● **TO DO**
Reproduce the data starting with the line containing "How do I perform: Open the LIVE" and going on through the line containing "Tap the Wi-Fi", substituting "drop-down" for every occurrence of "dropdown" and leaving everything else unchanged.

● **DATA FOR THIS EXERCISE**
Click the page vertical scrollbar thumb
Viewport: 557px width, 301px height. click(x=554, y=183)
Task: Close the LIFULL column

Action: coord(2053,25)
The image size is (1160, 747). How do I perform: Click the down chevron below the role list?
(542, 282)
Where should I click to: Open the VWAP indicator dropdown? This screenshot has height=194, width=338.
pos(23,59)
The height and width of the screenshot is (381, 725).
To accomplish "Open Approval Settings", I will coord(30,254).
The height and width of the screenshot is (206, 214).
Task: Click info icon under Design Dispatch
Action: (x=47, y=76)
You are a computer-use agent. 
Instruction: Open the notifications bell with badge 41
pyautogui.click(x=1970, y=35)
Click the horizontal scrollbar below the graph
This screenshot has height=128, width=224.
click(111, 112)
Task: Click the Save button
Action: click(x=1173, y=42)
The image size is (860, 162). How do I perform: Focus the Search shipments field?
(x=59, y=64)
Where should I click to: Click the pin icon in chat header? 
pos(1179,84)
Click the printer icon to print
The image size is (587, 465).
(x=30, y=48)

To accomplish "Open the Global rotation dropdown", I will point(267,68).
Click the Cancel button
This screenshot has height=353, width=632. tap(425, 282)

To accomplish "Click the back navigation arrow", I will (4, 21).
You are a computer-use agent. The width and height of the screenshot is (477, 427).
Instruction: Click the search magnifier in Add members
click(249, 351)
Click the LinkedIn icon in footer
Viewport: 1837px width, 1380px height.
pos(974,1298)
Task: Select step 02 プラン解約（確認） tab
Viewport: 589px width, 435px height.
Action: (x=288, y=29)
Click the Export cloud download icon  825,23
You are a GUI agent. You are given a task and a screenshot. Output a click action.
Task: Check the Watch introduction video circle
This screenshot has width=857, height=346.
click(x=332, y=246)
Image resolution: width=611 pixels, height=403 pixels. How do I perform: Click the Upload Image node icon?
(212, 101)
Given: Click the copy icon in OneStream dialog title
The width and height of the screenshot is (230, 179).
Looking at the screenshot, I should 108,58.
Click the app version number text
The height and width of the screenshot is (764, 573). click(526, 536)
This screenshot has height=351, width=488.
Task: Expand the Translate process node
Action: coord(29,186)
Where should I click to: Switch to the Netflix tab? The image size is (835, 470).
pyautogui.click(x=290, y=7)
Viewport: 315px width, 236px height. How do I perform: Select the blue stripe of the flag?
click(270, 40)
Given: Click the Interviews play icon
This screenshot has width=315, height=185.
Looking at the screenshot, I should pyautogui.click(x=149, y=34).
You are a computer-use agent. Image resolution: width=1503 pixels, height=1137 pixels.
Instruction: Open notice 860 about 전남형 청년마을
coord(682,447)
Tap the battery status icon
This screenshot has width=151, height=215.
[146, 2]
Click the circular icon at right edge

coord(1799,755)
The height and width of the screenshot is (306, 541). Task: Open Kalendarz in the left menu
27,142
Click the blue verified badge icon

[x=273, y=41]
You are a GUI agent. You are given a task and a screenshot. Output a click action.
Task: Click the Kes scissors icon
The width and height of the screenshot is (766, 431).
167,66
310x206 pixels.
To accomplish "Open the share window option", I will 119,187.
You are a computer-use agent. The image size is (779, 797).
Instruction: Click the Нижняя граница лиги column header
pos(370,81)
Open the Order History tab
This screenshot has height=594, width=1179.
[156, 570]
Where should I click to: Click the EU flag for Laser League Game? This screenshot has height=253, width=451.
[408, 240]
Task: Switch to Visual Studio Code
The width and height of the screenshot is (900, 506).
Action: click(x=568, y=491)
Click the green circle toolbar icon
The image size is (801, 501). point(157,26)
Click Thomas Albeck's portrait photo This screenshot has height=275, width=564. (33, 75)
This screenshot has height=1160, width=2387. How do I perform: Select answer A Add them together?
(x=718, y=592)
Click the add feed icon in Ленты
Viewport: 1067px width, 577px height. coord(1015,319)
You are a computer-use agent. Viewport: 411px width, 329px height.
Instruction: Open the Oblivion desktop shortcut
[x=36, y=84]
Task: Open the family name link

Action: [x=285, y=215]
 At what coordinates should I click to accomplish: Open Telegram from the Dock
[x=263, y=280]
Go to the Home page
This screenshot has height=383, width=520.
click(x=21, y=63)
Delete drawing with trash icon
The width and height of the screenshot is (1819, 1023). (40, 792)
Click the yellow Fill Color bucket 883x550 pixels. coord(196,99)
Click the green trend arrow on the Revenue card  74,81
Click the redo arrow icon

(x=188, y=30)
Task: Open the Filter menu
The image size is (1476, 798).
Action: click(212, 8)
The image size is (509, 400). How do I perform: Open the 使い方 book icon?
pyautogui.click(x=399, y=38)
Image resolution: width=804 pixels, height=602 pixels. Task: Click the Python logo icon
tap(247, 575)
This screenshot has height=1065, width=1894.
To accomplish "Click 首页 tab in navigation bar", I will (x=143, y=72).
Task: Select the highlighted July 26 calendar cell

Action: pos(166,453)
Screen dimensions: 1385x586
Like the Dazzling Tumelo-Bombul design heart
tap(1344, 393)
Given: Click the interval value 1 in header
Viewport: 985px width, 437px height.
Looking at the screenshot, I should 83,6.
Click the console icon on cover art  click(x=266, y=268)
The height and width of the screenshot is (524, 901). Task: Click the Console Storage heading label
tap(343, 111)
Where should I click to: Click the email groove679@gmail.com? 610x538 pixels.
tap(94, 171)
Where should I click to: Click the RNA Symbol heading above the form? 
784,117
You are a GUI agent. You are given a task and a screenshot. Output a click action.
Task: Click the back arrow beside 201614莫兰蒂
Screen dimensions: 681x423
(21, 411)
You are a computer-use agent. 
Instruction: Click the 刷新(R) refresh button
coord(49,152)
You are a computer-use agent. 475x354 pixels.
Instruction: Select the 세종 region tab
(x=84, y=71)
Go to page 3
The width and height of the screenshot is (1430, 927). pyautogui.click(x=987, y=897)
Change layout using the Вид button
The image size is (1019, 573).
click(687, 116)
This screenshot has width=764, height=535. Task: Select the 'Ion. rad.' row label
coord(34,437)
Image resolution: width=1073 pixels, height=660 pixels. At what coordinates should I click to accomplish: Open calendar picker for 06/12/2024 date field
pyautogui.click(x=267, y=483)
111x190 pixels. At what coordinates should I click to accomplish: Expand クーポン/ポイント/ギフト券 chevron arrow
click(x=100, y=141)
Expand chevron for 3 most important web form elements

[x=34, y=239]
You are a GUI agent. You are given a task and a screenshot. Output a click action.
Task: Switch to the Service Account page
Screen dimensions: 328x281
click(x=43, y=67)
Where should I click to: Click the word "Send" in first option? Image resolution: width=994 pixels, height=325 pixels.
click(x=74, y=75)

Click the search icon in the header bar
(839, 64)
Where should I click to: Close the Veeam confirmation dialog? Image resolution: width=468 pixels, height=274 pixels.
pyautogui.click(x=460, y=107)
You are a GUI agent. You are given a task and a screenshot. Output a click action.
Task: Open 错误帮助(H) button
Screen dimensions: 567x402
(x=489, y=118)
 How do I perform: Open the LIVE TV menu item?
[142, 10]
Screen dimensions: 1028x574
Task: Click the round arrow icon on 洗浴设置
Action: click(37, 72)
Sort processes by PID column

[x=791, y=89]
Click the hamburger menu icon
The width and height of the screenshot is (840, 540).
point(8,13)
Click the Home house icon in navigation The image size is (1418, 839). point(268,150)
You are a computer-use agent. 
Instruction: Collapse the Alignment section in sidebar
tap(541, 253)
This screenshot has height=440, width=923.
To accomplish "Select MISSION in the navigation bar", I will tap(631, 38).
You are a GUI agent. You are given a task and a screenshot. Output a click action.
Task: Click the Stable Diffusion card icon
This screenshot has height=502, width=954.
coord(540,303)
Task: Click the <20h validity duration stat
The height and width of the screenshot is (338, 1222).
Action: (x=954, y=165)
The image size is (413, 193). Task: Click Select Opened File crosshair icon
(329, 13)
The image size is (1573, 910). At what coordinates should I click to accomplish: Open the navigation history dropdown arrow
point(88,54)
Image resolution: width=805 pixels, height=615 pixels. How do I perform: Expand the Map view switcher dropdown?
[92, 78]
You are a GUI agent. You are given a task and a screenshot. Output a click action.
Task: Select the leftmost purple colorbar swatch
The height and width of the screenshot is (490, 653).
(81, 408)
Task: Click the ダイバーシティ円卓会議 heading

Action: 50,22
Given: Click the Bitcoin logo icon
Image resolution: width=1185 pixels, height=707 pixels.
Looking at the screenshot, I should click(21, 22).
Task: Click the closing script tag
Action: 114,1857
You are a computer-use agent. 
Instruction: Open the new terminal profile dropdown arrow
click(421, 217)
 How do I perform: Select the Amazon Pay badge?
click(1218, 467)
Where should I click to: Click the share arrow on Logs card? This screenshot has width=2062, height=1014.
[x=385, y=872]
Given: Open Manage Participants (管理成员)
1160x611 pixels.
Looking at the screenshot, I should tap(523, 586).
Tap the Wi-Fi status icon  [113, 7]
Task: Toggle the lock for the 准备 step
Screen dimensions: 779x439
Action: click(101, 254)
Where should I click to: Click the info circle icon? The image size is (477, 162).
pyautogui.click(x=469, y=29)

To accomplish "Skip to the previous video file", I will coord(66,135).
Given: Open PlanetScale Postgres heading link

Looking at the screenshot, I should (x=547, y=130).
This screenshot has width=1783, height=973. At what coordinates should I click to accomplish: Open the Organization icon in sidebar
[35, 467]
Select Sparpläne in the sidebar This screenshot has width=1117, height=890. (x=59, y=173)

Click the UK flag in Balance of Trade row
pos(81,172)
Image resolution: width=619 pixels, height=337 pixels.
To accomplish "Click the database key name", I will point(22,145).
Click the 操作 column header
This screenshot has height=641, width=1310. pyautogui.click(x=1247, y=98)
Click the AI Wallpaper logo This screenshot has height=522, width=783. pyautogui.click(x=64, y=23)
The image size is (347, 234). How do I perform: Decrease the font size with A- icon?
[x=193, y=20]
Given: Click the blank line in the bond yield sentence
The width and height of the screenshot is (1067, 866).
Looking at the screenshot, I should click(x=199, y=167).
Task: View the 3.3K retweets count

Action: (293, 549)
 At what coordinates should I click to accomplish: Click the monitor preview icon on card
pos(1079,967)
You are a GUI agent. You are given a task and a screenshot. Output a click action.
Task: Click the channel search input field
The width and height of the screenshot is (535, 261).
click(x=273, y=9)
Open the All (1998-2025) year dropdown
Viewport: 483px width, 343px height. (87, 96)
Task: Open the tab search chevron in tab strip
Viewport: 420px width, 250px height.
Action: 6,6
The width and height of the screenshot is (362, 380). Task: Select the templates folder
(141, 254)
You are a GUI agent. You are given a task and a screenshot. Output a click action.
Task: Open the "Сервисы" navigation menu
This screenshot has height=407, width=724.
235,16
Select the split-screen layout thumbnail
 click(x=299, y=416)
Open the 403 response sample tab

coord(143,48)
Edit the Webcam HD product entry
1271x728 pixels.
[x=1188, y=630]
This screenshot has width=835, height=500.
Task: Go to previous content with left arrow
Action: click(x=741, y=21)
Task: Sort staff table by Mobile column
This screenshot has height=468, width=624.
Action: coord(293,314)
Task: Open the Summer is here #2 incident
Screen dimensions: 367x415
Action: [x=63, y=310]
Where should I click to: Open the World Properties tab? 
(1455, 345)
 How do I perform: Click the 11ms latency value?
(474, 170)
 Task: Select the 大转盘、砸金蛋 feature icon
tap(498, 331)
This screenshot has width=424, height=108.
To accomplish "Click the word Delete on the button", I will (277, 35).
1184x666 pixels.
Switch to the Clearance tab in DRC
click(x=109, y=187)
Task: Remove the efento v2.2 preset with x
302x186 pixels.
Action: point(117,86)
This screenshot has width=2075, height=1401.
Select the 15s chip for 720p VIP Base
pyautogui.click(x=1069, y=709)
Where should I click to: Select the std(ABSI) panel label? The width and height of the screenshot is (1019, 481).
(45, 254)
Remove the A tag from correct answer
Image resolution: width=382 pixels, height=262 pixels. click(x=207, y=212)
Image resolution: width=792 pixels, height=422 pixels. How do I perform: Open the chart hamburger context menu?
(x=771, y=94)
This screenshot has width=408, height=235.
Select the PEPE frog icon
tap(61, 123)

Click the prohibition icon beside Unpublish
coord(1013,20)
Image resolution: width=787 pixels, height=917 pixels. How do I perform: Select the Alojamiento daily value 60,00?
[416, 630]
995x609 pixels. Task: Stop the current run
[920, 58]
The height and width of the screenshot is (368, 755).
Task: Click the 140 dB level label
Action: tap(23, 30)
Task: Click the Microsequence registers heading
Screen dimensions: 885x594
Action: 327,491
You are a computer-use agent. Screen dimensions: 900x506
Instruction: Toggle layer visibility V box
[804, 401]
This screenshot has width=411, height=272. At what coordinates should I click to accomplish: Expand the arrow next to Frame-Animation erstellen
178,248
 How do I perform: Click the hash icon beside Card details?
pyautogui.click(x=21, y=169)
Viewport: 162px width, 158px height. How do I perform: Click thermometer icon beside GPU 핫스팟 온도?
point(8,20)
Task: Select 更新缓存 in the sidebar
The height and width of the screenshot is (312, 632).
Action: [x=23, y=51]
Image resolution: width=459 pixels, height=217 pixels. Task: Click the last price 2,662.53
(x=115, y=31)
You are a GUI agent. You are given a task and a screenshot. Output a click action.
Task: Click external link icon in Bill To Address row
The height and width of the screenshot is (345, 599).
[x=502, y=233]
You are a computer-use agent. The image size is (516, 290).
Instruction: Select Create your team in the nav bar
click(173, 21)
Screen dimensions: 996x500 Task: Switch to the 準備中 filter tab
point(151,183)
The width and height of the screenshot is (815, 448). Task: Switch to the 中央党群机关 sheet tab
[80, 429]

● **COMPLETE ANSWER**
 How do I perform: Open the LIVE TV menu item?
[142, 10]
Screen dimensions: 1028x574
Task: Click the round arrow icon on 洗浴设置
Action: click(37, 72)
Sort processes by PID column

[x=791, y=89]
Click the hamburger menu icon
The width and height of the screenshot is (840, 540).
point(8,13)
Click the Home house icon in navigation The image size is (1418, 839). point(268,150)
You are a computer-use agent. 
Instruction: Collapse the Alignment section in sidebar
tap(541, 253)
This screenshot has height=440, width=923.
To accomplish "Select MISSION in the navigation bar", I will tap(631, 38).
You are a GUI agent. You are given a task and a screenshot. Output a click action.
Task: Click the Stable Diffusion card icon
This screenshot has height=502, width=954.
coord(540,303)
Task: Click the <20h validity duration stat
The height and width of the screenshot is (338, 1222).
Action: (x=954, y=165)
The image size is (413, 193). Task: Click Select Opened File crosshair icon
(329, 13)
The image size is (1573, 910). At what coordinates should I click to accomplish: Open the navigation history drop-down arrow
point(88,54)
Image resolution: width=805 pixels, height=615 pixels. How do I perform: Expand the Map view switcher drop-down?
[92, 78]
You are a GUI agent. You are given a task and a screenshot. Output a click action.
Task: Select the leftmost purple colorbar swatch
The height and width of the screenshot is (490, 653).
(81, 408)
Task: Click the ダイバーシティ円卓会議 heading

Action: 50,22
Given: Click the Bitcoin logo icon
Image resolution: width=1185 pixels, height=707 pixels.
Looking at the screenshot, I should click(21, 22).
Task: Click the closing script tag
Action: 114,1857
You are a computer-use agent. 
Instruction: Open the new terminal profile drop-down arrow
click(421, 217)
 How do I perform: Select the Amazon Pay badge?
click(1218, 467)
Where should I click to: Click the share arrow on Logs card? This screenshot has width=2062, height=1014.
[x=385, y=872]
Given: Open Manage Participants (管理成员)
1160x611 pixels.
Looking at the screenshot, I should tap(523, 586).
Tap the Wi-Fi status icon  [113, 7]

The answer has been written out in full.